TASK DESCRIPTION: The expected result is the material below, reproduced exactly from its first line through the line containing "The width and height of the screenshot is (1912, 932).".

• • • • •

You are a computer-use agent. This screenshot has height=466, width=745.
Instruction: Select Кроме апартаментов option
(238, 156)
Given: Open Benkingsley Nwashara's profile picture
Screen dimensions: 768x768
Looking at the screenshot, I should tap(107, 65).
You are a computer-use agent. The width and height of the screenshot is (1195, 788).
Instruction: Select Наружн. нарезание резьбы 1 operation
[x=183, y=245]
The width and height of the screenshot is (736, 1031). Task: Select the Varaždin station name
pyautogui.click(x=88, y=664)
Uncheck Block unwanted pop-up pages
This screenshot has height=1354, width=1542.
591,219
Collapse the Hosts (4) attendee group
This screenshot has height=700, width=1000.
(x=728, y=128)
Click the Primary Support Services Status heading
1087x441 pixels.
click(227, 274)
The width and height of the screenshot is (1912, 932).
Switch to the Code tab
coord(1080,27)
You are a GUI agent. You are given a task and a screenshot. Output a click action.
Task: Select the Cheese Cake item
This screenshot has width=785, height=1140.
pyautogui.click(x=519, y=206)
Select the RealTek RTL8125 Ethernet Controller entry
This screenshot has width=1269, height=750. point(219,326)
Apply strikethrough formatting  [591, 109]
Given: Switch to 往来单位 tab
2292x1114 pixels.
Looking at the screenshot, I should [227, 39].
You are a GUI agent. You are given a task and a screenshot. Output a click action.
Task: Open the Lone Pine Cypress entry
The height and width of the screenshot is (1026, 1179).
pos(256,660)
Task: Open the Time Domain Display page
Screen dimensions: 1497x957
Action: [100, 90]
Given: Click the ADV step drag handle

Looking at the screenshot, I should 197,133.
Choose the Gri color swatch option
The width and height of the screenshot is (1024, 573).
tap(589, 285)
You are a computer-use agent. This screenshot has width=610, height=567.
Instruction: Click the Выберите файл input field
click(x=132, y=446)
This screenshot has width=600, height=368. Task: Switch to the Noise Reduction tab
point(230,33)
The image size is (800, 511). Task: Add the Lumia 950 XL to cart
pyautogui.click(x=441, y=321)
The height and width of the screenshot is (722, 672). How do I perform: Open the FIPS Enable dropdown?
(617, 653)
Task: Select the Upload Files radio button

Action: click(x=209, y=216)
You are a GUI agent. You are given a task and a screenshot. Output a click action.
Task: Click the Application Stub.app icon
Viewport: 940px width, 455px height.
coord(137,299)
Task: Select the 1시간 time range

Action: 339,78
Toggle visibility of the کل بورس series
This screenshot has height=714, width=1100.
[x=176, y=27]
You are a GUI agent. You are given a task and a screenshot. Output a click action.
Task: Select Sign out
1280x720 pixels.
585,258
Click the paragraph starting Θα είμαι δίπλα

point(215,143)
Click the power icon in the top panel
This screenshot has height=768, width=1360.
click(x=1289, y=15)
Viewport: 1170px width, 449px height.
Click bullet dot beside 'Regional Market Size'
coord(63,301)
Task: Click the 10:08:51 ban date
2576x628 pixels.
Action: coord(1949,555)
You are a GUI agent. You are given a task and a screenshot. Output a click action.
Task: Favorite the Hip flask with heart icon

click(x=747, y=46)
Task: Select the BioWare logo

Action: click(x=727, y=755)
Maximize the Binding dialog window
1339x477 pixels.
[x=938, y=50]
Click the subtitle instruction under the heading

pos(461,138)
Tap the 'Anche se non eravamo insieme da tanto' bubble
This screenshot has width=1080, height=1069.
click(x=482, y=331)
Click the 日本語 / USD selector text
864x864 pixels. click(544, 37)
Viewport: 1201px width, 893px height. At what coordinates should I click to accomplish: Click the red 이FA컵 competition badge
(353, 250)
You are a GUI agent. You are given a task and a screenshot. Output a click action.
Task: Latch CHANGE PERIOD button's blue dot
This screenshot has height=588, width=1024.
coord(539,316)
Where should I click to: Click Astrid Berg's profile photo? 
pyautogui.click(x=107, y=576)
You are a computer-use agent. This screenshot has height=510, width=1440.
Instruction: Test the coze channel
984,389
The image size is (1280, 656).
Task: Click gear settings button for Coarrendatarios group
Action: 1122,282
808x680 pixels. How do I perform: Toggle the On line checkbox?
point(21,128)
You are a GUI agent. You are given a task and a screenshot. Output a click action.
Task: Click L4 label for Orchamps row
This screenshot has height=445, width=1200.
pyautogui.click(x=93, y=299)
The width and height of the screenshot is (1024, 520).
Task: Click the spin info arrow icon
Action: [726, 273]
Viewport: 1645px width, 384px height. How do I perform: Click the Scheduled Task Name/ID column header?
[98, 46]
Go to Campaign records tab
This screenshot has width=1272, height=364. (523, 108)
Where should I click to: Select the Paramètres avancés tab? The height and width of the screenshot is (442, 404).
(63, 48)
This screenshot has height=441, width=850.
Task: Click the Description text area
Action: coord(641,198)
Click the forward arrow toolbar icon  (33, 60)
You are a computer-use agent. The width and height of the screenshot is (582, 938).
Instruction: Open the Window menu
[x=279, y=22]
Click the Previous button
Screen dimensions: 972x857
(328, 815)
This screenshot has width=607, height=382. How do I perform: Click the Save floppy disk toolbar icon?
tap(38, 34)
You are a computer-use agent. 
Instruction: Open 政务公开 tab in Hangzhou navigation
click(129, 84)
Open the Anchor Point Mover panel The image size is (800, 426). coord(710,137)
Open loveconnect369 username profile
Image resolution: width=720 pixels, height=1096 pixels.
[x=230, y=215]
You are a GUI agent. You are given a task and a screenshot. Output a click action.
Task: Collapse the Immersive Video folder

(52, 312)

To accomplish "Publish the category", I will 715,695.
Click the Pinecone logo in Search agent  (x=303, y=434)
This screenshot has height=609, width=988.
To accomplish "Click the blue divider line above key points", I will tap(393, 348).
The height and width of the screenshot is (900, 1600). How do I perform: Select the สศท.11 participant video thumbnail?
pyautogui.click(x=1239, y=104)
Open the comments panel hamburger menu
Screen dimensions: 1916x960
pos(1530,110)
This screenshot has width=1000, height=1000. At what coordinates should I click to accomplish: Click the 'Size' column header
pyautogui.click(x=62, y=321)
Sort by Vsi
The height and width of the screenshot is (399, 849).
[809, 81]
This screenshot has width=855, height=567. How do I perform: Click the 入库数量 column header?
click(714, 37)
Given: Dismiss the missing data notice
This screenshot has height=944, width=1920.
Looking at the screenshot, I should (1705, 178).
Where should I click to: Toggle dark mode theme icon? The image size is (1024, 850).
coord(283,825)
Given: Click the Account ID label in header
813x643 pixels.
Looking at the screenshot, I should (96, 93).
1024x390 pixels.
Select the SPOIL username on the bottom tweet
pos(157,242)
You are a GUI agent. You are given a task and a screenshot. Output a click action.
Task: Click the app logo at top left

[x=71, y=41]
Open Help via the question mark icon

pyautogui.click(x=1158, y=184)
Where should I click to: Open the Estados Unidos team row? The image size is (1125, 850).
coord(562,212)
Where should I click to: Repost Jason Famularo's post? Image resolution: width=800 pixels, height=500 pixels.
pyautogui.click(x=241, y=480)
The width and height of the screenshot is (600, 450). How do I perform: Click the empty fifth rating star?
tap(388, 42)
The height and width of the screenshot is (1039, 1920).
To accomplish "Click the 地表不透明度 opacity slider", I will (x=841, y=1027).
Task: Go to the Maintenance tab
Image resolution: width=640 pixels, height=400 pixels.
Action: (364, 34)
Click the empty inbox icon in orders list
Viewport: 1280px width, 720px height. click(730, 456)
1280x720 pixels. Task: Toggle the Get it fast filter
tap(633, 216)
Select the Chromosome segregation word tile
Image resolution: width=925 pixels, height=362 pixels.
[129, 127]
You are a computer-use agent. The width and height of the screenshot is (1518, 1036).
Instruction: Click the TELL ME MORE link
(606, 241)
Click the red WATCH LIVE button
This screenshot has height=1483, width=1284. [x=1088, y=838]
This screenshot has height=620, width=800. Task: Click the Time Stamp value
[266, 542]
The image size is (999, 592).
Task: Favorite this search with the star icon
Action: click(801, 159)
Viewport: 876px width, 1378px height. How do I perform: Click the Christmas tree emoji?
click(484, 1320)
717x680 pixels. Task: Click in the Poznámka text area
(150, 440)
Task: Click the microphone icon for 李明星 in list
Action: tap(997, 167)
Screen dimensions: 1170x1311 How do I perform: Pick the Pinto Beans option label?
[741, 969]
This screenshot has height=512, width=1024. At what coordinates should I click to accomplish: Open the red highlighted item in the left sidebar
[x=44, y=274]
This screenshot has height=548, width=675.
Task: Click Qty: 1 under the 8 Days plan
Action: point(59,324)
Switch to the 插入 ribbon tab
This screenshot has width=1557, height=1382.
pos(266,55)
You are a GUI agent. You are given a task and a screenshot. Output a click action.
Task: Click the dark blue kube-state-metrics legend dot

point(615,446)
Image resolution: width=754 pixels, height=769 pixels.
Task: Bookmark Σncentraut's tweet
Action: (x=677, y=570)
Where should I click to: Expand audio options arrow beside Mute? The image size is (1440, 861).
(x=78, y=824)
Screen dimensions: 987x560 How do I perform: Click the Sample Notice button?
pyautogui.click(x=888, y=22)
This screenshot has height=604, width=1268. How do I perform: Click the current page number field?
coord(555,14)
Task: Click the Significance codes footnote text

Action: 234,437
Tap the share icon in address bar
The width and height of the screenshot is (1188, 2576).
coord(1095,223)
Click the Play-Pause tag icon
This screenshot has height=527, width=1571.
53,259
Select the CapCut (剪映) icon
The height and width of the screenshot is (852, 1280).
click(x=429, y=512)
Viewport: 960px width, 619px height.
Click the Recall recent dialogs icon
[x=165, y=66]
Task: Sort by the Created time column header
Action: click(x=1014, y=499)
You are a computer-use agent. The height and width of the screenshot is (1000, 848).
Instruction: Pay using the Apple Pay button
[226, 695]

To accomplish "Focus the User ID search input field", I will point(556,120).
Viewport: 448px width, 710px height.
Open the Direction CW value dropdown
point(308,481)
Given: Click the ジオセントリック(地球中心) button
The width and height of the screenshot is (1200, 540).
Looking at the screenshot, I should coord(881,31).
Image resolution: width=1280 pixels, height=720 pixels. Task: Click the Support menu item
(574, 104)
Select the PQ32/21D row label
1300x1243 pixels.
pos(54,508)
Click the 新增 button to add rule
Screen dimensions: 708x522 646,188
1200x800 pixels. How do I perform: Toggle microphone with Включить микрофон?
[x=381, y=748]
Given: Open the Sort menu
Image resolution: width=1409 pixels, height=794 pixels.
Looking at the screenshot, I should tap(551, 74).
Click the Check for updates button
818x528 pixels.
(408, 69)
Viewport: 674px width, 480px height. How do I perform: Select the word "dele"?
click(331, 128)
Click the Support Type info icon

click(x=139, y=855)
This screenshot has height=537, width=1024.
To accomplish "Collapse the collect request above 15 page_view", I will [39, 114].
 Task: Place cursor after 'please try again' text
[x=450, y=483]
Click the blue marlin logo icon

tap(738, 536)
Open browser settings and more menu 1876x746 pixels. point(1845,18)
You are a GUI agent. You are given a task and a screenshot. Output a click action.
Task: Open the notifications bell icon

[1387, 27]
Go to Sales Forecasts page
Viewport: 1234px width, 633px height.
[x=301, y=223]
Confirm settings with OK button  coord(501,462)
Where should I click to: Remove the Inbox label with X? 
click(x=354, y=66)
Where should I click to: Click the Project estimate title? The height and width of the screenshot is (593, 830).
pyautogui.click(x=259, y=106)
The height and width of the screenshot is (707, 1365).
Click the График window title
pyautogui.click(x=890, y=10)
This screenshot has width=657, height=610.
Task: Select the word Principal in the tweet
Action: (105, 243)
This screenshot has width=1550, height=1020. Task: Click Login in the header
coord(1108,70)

• • • • •

SOLUTION BELOW:
You are a computer-use agent. This screenshot has height=466, width=745.
Instruction: Select Кроме апартаментов option
(238, 156)
Given: Open Benkingsley Nwashara's profile picture
Screen dimensions: 768x768
Looking at the screenshot, I should tap(107, 65).
You are a computer-use agent. The width and height of the screenshot is (1195, 788).
Instruction: Select Наружн. нарезание резьбы 1 operation
[x=183, y=245]
The width and height of the screenshot is (736, 1031). Task: Select the Varaždin station name
pyautogui.click(x=88, y=664)
Uncheck Block unwanted pop-up pages
This screenshot has height=1354, width=1542.
591,219
Collapse the Hosts (4) attendee group
This screenshot has height=700, width=1000.
(x=728, y=128)
Click the Primary Support Services Status heading
1087x441 pixels.
click(227, 274)
The width and height of the screenshot is (1912, 932).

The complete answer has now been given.